In real terms, while global milk-solid commodity prices (butter, SMP/WMP, cheese) as tracked by the Food and Agriculture Organization (FAO) have increased significantly between 2003 and 2025, Fonterra’s “value-per-kilogram of processed milk solids” has fallen — from USD 19.12/kg in 2003 (inflation-adjusted) to just USD 17.53/kg in 2025.

In short: global dairy-commodity markets have offered better pricing, but the co-operative failed to capture that value for its farmer-owners. This failure has seen Fonterra’s overall revenue growth from 2003–2025 barely cross 20% (equivalent to under 1% annual growth) — far below global peers such as Lactalis or other large dairy conglomerates.

The commentary calls this an “industrial disappointment,” arguing for fundamental reform: divesting non-core consumer brands, refocusing on bulk ingredients exports (milk-powder, protein concentrates, casein), dismantling costly bureaucratic overheads (some 130 managers reportedly earn over NZ$500,000/year, 20 earn over NZ$1 million), and encouraging competition among multiple independent processors.

In broader context, this critique aligns with international analyses warning that the traditional high-volume, low-margin dairy model is becoming economically and environmentally unsustainable. Pressure on production costs (feed, energy, labour), volatile global commodity markets, climate change risks and shifting consumer preferences are driving calls for a “milk-business shake-up.”

Why This Matters — Key Implications for Global & Indian Dairy

  • Value-addition over volume: The experience of Fonterra underlines that simply producing large milk volumes is not enough. Unless processing, branding and supply-chain efficiency are competitive, farmer returns may stagnate — even if global dairy markets are buoyant.

  • Need for structural reform in dairy governance: Cooperative models with heavy bureaucracy and legacy structures may struggle to compete in modern global dairy markets; more agile, competitive, independent processors may deliver better returns and value to producers.

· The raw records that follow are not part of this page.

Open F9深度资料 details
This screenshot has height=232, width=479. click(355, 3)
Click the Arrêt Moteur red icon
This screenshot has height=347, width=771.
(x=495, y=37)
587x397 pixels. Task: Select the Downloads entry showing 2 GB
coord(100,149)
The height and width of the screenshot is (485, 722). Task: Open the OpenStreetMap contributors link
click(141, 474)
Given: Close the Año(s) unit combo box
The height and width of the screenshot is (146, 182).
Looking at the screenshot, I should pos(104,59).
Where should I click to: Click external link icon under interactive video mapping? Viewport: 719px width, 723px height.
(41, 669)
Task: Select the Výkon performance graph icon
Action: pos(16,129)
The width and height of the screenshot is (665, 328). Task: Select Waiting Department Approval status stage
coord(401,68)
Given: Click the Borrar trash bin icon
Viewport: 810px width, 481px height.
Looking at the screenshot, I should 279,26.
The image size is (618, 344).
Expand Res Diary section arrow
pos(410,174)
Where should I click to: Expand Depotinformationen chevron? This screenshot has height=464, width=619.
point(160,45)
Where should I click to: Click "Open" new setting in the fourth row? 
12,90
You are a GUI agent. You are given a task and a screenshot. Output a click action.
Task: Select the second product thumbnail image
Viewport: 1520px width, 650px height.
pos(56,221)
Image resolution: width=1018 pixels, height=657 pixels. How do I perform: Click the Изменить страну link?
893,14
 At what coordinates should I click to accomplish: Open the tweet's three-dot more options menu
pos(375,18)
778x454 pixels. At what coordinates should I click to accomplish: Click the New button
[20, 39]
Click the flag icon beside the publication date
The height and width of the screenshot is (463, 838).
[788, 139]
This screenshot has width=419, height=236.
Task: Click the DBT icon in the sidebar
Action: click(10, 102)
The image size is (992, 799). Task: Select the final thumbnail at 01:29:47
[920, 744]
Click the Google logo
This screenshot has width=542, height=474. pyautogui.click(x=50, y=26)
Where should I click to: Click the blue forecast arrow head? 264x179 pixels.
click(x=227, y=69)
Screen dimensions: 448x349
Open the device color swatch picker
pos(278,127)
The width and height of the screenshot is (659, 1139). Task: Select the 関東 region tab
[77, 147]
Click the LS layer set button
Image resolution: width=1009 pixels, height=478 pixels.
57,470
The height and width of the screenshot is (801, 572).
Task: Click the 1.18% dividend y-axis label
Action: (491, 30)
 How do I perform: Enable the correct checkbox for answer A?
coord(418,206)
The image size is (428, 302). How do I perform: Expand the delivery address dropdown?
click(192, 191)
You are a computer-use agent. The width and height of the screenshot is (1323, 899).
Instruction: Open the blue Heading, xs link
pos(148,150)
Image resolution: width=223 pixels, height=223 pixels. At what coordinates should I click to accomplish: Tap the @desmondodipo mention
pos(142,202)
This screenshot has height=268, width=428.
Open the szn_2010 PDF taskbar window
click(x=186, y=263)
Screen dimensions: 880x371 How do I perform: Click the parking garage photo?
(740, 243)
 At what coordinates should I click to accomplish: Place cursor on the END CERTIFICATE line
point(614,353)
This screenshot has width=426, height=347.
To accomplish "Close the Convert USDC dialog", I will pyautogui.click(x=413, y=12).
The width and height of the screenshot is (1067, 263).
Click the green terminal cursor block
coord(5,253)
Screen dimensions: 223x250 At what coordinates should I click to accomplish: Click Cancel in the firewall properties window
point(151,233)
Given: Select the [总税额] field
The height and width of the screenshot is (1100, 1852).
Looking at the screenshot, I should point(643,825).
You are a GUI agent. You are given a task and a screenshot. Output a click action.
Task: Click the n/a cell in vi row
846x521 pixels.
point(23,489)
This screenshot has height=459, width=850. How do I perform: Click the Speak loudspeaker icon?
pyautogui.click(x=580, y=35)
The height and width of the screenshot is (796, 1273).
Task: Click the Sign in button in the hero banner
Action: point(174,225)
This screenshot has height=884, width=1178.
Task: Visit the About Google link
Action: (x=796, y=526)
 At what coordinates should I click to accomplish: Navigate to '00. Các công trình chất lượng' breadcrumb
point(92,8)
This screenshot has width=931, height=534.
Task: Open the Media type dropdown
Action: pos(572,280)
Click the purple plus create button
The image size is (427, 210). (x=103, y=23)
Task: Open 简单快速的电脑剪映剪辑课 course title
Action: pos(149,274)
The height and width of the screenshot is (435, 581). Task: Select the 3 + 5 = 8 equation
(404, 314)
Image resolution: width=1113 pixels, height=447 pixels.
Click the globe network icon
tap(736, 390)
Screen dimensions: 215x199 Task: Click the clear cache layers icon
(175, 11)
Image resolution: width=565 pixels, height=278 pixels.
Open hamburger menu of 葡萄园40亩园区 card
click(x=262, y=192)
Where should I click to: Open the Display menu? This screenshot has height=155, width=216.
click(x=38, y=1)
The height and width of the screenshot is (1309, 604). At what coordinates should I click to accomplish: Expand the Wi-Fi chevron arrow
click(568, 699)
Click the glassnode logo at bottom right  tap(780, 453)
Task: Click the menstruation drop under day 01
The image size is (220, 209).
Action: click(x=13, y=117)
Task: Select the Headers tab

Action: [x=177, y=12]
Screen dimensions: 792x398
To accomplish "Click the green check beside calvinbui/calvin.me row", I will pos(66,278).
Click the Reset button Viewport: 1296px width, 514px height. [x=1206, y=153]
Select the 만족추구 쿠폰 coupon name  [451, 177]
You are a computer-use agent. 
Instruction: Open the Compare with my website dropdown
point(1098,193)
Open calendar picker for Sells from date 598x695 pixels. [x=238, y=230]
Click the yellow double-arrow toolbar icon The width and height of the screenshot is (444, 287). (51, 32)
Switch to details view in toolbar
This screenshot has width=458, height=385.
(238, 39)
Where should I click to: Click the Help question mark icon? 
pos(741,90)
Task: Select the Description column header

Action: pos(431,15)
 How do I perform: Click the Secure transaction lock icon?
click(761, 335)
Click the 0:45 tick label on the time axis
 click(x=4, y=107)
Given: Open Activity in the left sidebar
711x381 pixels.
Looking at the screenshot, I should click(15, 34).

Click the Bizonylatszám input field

  • Relevance for dairy-heavy nations like India: As Indian dairy output grows, relying solely on volume and commodity-milk (or powders) could lead to similar value-capture issues. The shift toward value-added dairy (cheese, whey-protein, branded milk, nutritional products) may offer more stable, higher margins — something Indian co-ops and private dairies should proactively pursue.

  • Sustainability & cost pressures demand efficiency: As global feed, energy and input costs rise (as documented by recent global dairy-cost studies), mere scale won’t protect profitability. Efficiency in processing, lean supply-chains and value-added diversification become essential.